More MS news articles for Dec 2001

National MS Society Bestows Employer of the Year Awards

December 21, 2001

The National Multiple Sclerosis Society named Turner Construction Company and Target Corporation as co-winners of its 2001 Employer of the Year Award, and Midwest Turf and Irrigation of Omaha won in the Society’s small employer category.

The award was established in 1995 to recognize companies that go the extra mile to support staff with disabilities. The winners were nominated by an employee with MS, and were judged by former employer winners, people with MS and Society staff.

Target Corporation recruits and hires people from diverse backgrounds, creating opportunities for them while enacting the company’s marketing policy as well. “Our ability to 'know our guest' is greatly dependent upon a group of employees that reflects the diversity of the communities we serve,” says Carolyn Brookter, Target’s Corporate Communications Director. “We are committed to equal employment opportunity because it is the right thing to do and because it provides us a competitive advantage.”

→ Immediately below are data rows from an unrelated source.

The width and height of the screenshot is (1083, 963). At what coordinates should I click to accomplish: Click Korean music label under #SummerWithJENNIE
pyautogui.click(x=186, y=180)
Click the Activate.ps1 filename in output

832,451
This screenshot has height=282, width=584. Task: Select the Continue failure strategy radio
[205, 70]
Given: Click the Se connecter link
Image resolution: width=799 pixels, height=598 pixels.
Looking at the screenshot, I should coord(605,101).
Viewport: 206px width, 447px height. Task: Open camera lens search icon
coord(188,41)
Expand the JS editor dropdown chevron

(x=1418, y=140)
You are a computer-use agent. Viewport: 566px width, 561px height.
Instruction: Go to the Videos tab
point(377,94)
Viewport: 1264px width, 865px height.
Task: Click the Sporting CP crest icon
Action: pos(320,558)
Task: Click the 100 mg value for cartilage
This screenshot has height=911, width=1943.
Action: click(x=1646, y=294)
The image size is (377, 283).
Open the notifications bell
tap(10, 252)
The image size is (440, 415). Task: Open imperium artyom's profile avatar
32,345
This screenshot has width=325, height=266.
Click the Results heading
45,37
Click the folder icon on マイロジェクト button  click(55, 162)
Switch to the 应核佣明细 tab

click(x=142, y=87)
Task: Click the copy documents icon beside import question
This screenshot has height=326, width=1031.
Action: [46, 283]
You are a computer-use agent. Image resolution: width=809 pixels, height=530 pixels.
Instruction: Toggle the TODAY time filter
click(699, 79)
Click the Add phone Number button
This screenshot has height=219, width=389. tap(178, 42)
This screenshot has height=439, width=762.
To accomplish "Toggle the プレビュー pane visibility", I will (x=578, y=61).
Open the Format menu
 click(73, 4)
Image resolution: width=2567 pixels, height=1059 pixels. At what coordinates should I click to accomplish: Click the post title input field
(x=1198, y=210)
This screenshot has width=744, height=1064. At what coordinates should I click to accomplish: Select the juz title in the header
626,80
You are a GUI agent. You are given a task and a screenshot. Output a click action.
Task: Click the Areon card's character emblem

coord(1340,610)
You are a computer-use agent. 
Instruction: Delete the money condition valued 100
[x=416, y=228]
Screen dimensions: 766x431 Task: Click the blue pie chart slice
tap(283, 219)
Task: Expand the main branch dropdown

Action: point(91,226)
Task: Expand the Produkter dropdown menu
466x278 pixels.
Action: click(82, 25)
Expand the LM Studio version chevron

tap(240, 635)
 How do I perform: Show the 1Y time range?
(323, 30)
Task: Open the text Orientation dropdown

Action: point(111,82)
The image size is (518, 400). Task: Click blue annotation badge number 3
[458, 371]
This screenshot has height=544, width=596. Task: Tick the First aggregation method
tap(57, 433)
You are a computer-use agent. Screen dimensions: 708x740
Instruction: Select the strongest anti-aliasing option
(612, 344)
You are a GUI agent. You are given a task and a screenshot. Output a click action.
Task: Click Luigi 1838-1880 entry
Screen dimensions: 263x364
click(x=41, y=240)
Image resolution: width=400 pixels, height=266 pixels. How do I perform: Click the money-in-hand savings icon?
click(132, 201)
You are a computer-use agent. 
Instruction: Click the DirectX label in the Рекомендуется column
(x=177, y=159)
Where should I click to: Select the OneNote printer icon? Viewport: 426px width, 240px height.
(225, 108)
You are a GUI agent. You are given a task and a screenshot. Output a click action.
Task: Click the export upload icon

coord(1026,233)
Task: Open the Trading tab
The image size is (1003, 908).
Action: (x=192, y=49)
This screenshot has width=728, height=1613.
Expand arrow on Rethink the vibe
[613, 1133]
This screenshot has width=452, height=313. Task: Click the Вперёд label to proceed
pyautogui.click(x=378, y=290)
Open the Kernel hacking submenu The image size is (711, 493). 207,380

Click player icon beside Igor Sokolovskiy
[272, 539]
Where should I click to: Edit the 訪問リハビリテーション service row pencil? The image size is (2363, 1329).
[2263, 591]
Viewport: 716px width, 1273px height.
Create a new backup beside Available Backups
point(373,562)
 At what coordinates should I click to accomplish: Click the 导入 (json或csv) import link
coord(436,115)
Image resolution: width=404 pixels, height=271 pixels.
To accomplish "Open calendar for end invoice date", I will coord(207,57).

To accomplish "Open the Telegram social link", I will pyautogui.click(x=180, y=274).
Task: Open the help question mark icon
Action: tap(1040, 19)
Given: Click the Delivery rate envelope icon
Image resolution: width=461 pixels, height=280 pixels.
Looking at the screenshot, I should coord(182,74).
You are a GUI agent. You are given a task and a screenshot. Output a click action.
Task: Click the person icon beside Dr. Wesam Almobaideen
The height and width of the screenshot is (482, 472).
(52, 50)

Target’s efforts to accommodate people with special needs became particularly meaningful to Richard Lombardo, diagnosed with MS while an assistant store manager for Target. Target offered Richard a paid leave-of-absence after his diagnosis to give him time to research the disease and evaluate whether he could return at the same level. Two months later, Richard asked to be transferred to a Northridge, California, location, where he had family and could live in a more moderate climate—and Target’s management agreed.

Turner Construction’s commitment to its employees became especially personal when Gene Fatur, a respected engineer at the firm’s Portland, Oregon, office was diagnosed with MS and his work capabilities suddenly changed in 1993. Fatur went from freely moving around a construction site to using a wheelchair. The company created a fully accessible workspace in his home, built access ramps on-site, and allowed him to modify his work hours.

Aided by Turner’s immediate and consistent support, Gene has been able to continue his successful career path, “Turner and my colleagues have never hesitated to help and accommodate me because of my illness. They have greatly supported me personally. All of this actually helped in my realization that life does not end because I have MS,” says Gene.  

Turner’s commitment to the accommodation of disabled persons is also visible in INVESCO Field at Mile High, a project completed earlier this year. Turner was the lead on this “design-build” assignment, in direct partnership with the stadium architects, HNTB Architects. The stadium design is sensitive to the needs of the disabled in terms of seating availability, sightlines, and protection from the sun. In addition, concession stands and ticket booths were designed to accommodate disabled workers.